Regulatory reform has been a regular slogan in every new administration over the past three decades. There is no disagreement between the liberals and the conservatives that a good cycle of corporate investment, economic growth, consumption and employment growth will follow when regulations are eliminated. President Kim Young-sam pushed for the Administrative Reform and Renewal Committee. President Kim Dae-jung said, “I will remove regulations just like the guillotine during the French Revolution.” President Roh Moo-hyun commented, “I will break the lump regulation,” while President Lee Myung-bak said, “I will root out all regulations stuck in our society just like electric poles.” Park Geun-hye said she would “take out the prickle under the nail.”

But all administrations, not just Moon’s, failed to remove regulations in the face of stubborn bureaucrats, lawmakers trying to please interest groups and the resistance of the establishment.
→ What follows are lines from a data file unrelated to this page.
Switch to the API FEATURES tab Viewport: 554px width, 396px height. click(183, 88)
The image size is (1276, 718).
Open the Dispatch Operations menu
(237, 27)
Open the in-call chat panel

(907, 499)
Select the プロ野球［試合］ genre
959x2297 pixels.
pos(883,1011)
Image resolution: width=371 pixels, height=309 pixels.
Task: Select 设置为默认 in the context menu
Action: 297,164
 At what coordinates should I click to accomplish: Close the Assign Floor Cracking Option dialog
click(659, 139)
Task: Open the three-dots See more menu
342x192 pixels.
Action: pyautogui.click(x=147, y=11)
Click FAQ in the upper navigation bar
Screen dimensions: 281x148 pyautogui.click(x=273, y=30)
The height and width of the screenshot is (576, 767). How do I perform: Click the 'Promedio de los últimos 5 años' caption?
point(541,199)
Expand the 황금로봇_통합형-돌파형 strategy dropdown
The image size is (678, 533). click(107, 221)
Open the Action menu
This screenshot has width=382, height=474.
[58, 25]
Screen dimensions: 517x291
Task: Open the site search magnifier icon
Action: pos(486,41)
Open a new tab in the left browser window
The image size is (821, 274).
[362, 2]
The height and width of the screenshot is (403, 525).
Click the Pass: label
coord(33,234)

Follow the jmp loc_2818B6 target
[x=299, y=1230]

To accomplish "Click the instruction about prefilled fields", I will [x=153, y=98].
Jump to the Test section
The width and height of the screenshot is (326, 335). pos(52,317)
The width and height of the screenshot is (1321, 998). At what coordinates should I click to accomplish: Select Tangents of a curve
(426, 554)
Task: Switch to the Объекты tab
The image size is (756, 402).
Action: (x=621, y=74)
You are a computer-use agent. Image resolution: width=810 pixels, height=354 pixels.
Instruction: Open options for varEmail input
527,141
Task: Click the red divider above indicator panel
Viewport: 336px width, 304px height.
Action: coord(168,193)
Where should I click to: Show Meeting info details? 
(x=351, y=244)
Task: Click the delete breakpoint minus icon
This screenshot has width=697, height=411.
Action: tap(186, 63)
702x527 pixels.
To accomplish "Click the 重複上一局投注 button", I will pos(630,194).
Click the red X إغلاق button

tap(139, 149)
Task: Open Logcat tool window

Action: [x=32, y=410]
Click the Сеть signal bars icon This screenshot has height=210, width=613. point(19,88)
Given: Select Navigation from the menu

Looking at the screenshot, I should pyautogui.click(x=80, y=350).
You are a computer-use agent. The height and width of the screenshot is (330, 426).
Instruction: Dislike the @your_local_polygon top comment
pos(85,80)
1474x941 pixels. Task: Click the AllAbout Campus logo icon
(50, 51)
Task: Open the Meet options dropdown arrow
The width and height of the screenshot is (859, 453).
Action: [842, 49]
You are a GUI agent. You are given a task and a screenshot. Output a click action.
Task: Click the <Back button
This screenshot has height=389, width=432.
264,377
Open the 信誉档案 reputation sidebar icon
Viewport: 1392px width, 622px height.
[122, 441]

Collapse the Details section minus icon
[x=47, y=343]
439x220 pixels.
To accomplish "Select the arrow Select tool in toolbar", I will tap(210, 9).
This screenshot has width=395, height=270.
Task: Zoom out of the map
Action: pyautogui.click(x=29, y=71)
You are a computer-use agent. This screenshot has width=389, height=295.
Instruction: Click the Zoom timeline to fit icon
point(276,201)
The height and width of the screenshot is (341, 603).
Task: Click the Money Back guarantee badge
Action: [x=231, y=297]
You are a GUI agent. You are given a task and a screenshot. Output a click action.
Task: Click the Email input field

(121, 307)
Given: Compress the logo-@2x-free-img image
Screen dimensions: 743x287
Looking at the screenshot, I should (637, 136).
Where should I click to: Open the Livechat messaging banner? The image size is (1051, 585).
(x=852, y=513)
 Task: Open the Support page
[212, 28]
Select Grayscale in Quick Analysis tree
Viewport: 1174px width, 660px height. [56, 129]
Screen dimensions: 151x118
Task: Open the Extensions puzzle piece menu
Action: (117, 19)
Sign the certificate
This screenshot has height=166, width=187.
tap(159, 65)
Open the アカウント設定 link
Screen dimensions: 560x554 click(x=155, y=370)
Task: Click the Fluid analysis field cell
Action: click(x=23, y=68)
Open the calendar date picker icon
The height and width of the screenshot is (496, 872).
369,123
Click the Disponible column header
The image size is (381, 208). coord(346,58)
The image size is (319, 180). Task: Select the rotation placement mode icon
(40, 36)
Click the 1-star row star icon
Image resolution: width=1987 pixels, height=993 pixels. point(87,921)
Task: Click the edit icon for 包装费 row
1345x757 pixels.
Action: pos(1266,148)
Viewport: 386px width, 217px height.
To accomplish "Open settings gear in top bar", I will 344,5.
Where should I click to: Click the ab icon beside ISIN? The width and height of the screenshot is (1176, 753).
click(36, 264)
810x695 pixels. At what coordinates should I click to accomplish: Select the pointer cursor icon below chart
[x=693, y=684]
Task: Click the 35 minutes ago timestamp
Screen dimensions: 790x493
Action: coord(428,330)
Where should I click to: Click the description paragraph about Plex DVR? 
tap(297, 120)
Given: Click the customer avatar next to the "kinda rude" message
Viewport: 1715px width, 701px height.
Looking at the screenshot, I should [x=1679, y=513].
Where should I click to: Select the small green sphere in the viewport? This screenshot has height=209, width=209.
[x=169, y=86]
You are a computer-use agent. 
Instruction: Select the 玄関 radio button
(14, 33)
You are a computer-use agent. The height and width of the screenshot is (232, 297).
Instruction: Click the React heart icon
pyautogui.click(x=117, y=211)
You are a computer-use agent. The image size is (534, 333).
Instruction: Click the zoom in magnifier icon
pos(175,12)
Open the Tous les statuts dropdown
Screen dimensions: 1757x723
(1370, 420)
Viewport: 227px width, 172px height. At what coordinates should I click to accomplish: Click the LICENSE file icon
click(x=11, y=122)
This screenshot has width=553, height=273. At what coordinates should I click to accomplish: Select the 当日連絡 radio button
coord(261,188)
There is another factor for the current administration’s failure — attempts to cover up policy failures with one regulation after another. The most notable is the covering up of its real estate policy failure by putting a cap on sale prices, loan-to-value ratio restriction, and the three acts on registration for monthly and yearly rents, tenants’ right to renew the contract, and the cap on monthly and yearly rents.

One more thing. The 180-seat ruling party pushed for three controversial corporate regulations — revisions to the Commercial Act, the Fair Trade Act and the Financial Group Supervision Act. As a result, Korea has become a country with red flags flying all around. In the last four years, 12,000 companies fled abroad to avoid the red flags, and jobless young people gave up seeking jobs. But the government is still covering up its policy failures with the temporary jobs it created.